Author(s): Scott Douglas Jacobsen

Publication (Outlet/Website): The Good Men Project

Publication Date (yyyy/mm/dd): 2019/09/17

Christian is a Philosopher that comes from Belgium. What identifies him the most and above all is simplicity, for everything is better with “vanilla ice cream.” Perhaps, for this reason, his intellectual passion is criticism and irony, in the sense of trying to reveal what “hides behind the mask,” and give birth to the true. For him, ignorance and knowledge never “cross paths.” What he likes the most in his leisure time, is to go for a walk with his wife.

Scott Douglas Jacobsen: I want to split this particular series of questions into two parts to segment the ideas between the genetic and the environmental. The middle grounds or other grounds exist with the epigenetic and the biological as a combination of the three aforementioned. While not focusing on the normal areas of emphasis for the categorizations, as I note the conversations in formal and informal resources focus on sex more than or rather than gender, the emphasis here is gender, as in “multifactorial vectors.” Taking genetic first, gender is a plural entity with wide boundaries, at present, and potentially much wider boundaries in the future, especially with some obvious observations as to the orientations and views of the newer media, younger generations, and rejection of much traditionalism now.
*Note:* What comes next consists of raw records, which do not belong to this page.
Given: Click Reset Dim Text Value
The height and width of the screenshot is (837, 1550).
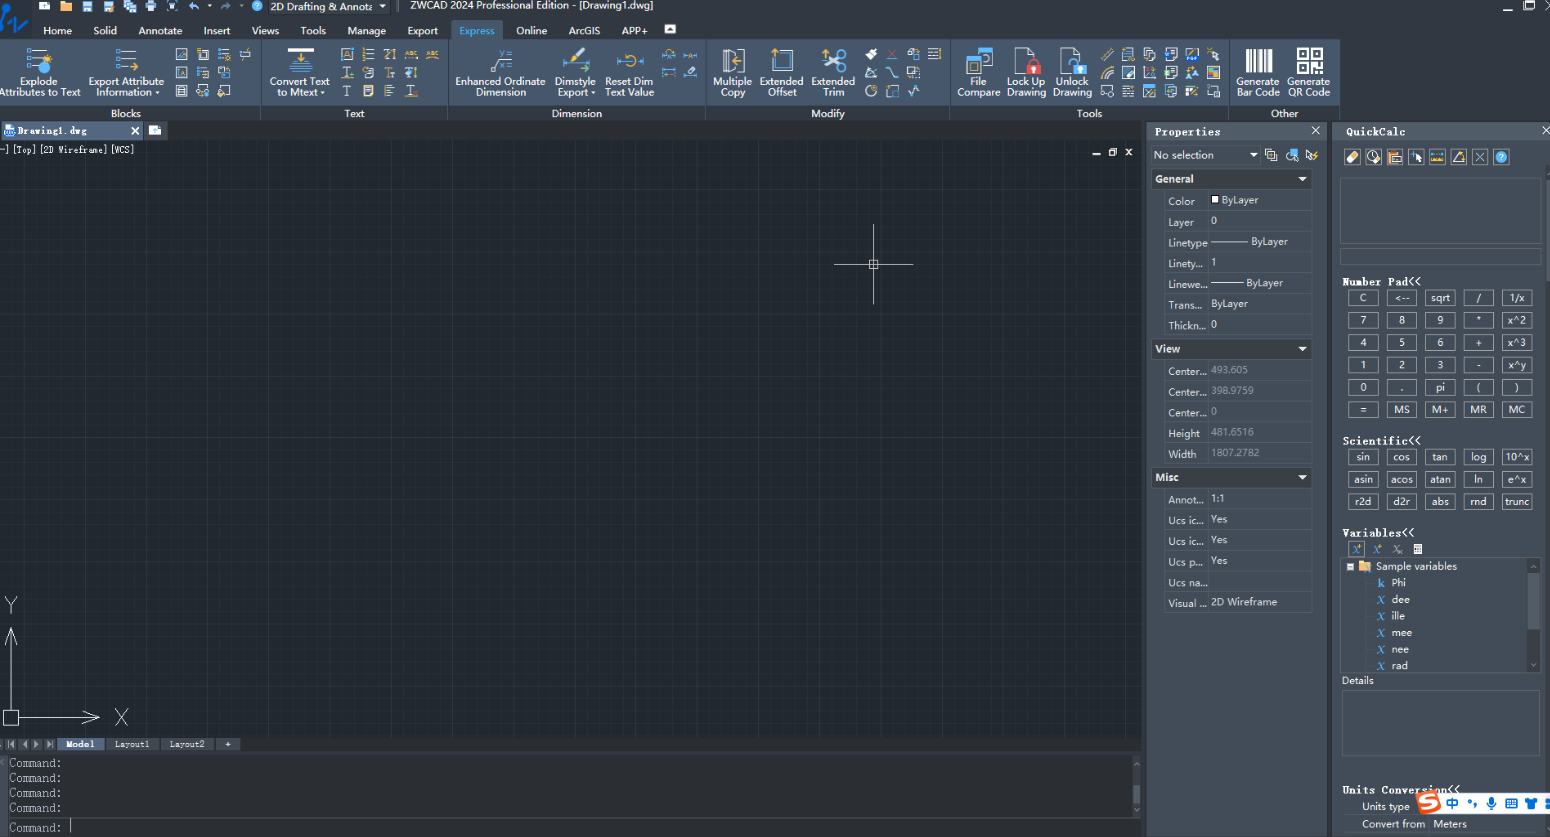Looking at the screenshot, I should pyautogui.click(x=628, y=71).

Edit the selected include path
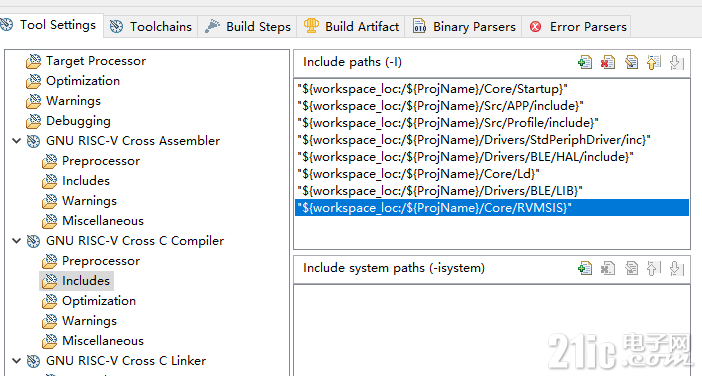pos(631,62)
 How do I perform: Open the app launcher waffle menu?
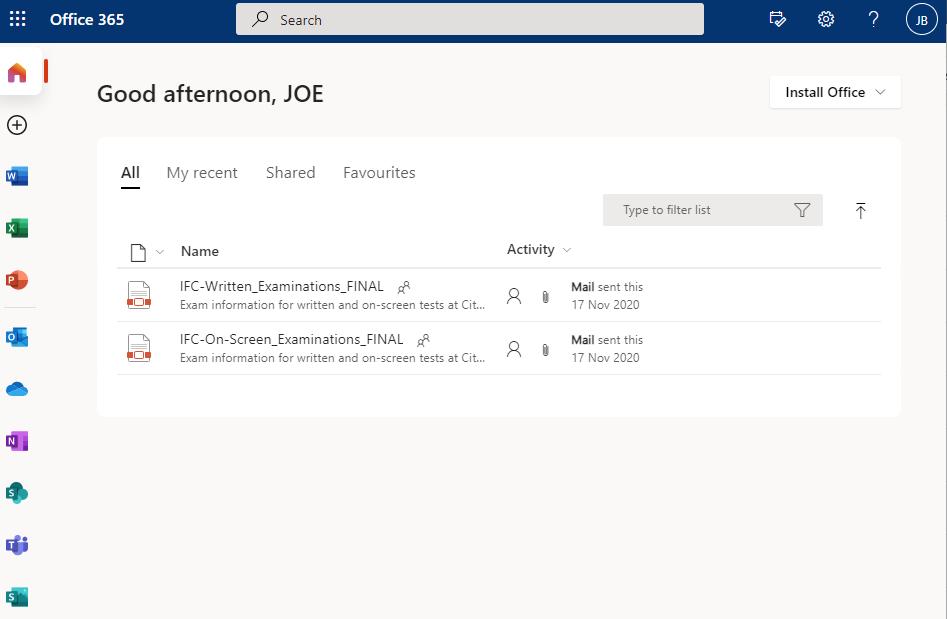(17, 19)
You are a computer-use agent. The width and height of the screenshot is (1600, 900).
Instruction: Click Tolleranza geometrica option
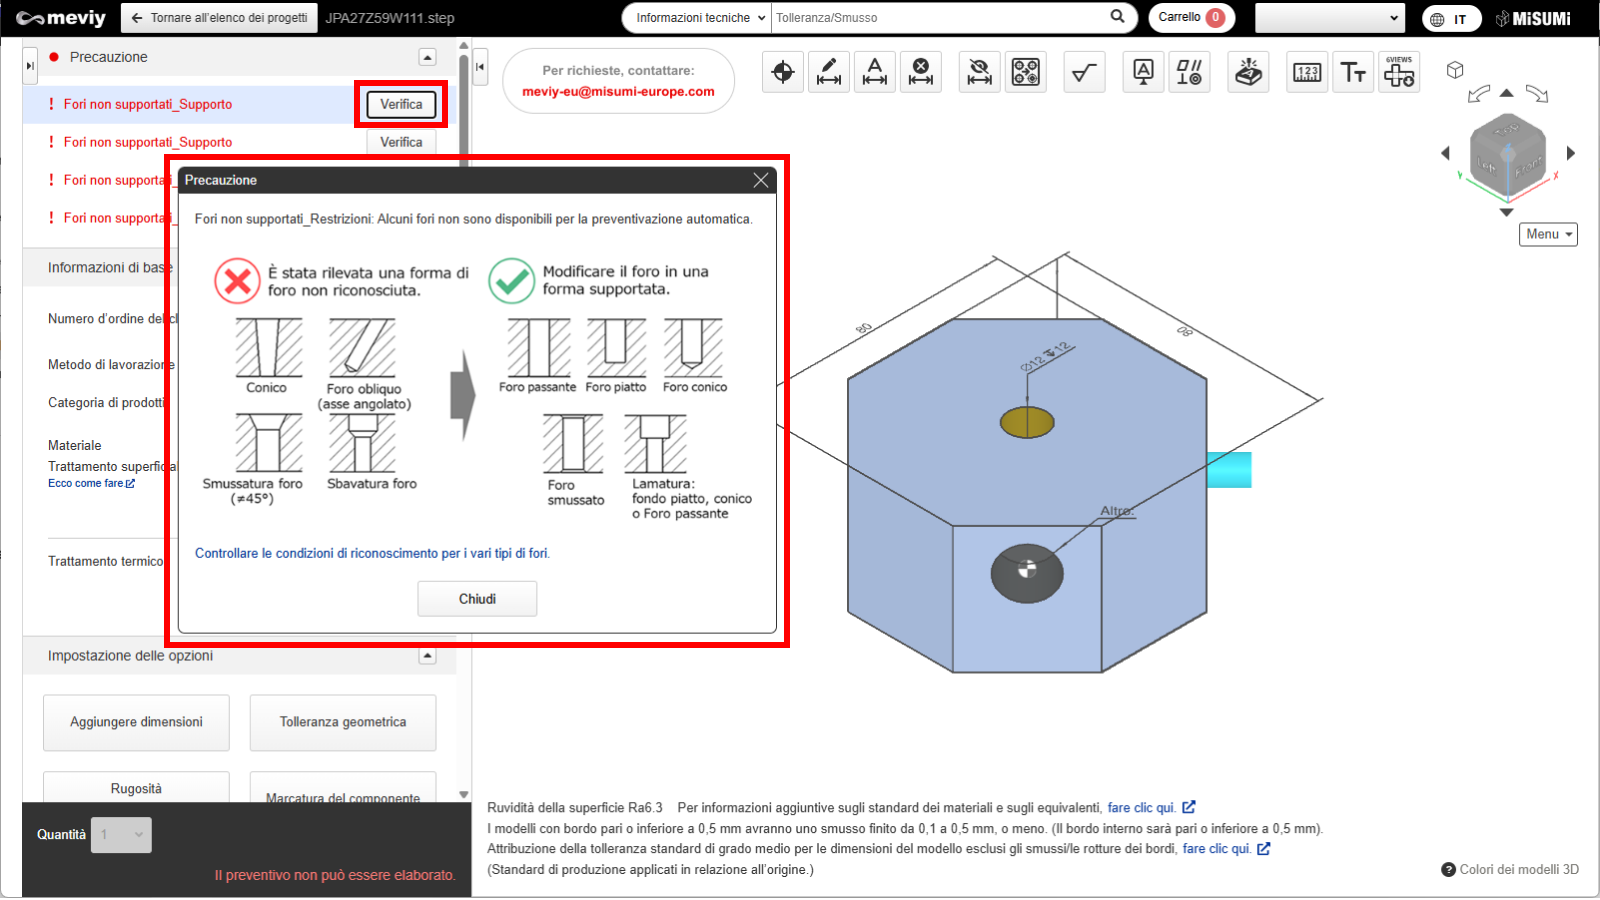[x=343, y=722]
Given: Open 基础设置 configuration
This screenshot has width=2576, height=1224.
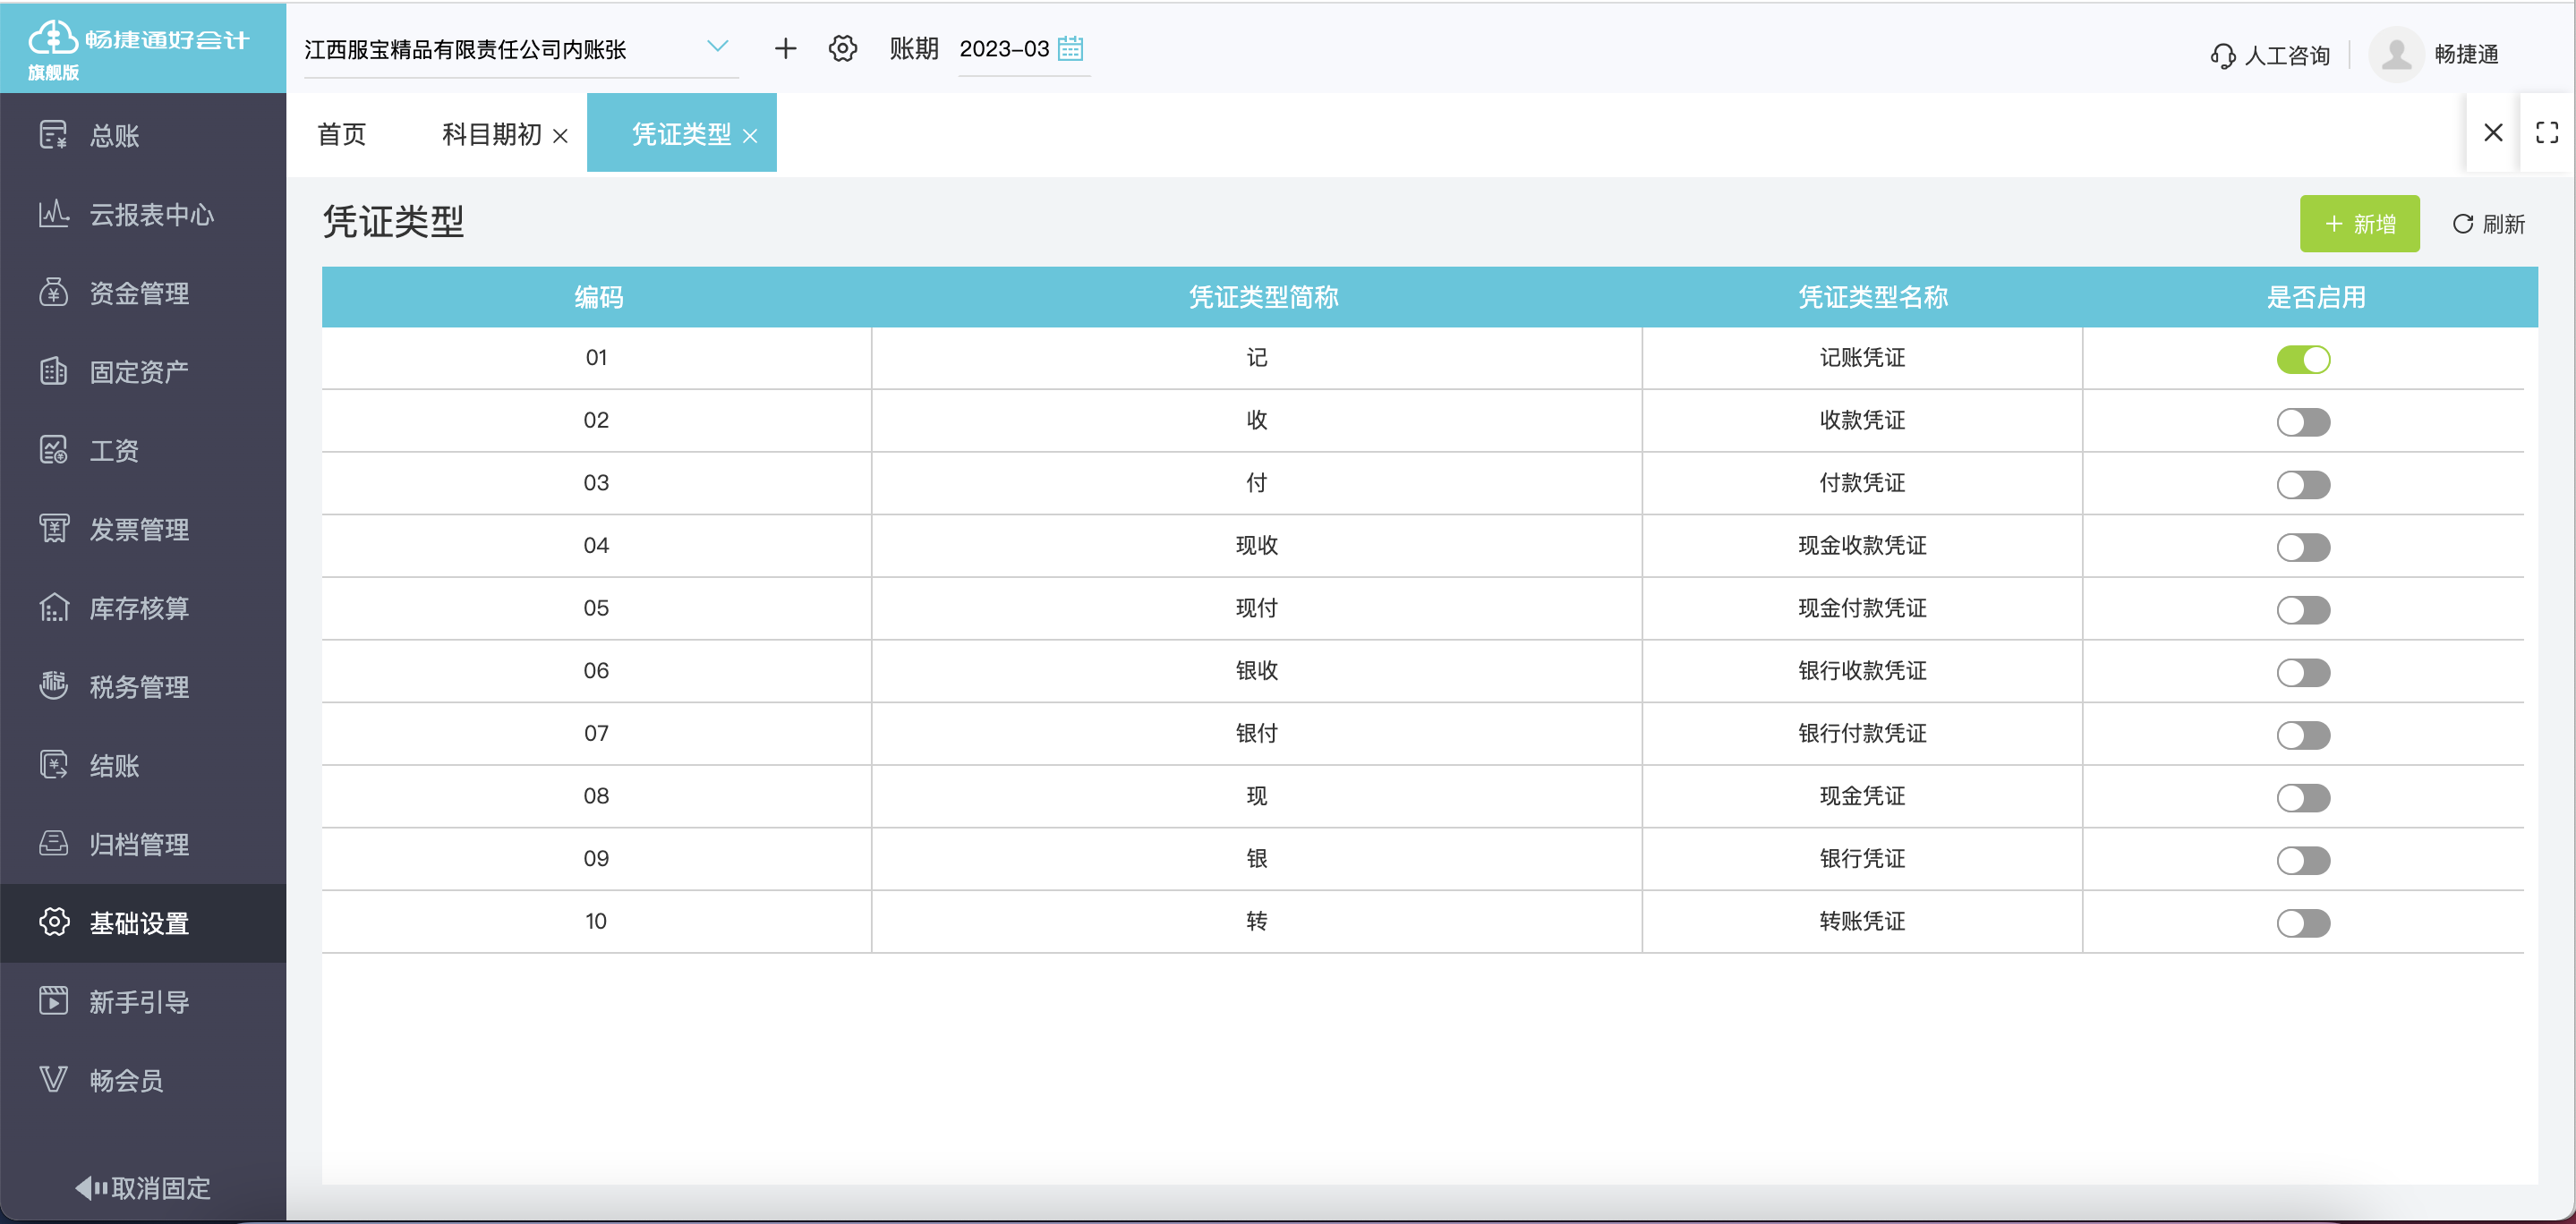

Genetics impacts both neurological – thus, mental and behavioural – and anatomical realities. The structures in each moment comprising a human being influences its trajectory of development, its next point. I understand segmenting is messy because of the mixed nature of everything into one organism. However, I think this angle of analysis, as a thought experiment, can be fruitful too. Why would the expression of gender be written into the possibility space of our genetic lineage in the first place? By which I mean, why would this be ‘designed,’ by the pressures of ancestral environments, or selected by various natural selective mechanisms as a survival advantage rather than not? It seems imaginable that such a case could exist, in which genetics do not leave open the room for higher-order psychological phenomena inherent in the idea of gender as opposed to sexes and intersexes, and eunuchs.

Dr. Christian Sorensen: I think that for understanding the relationship, and the order of determinations between genetics and gender, it is necessary to carry out a longitudinal analysis in an onto-phylogenetic sense by means of three cuts of analysis, that I will name as the psycho-phenotypic determination on the genetic, the genetic determination on the psychophenotypic, and the latency. That is to say respectively, there would be a first period in which certain somatic and psychological characteristics, that would have been developed selectively and adaptively from environmental evolutionary forces, could have gave rise to genetic mutations, which in the second phase, are transmitted to the following genetic affiliations and manifested as somatic and psychological fixed characteristics, since by doing so, they pass to a third latency period, through which they stabilize and generalize themselves even more. The third stage, remains as such, until new evolutionary forces obligates to enter into a new period of natural selection, where psychological and physical more adaptives characteristics, are capable to induce generationally transmissible genetic modifications, which ultimately are shareables within a common population gene pool.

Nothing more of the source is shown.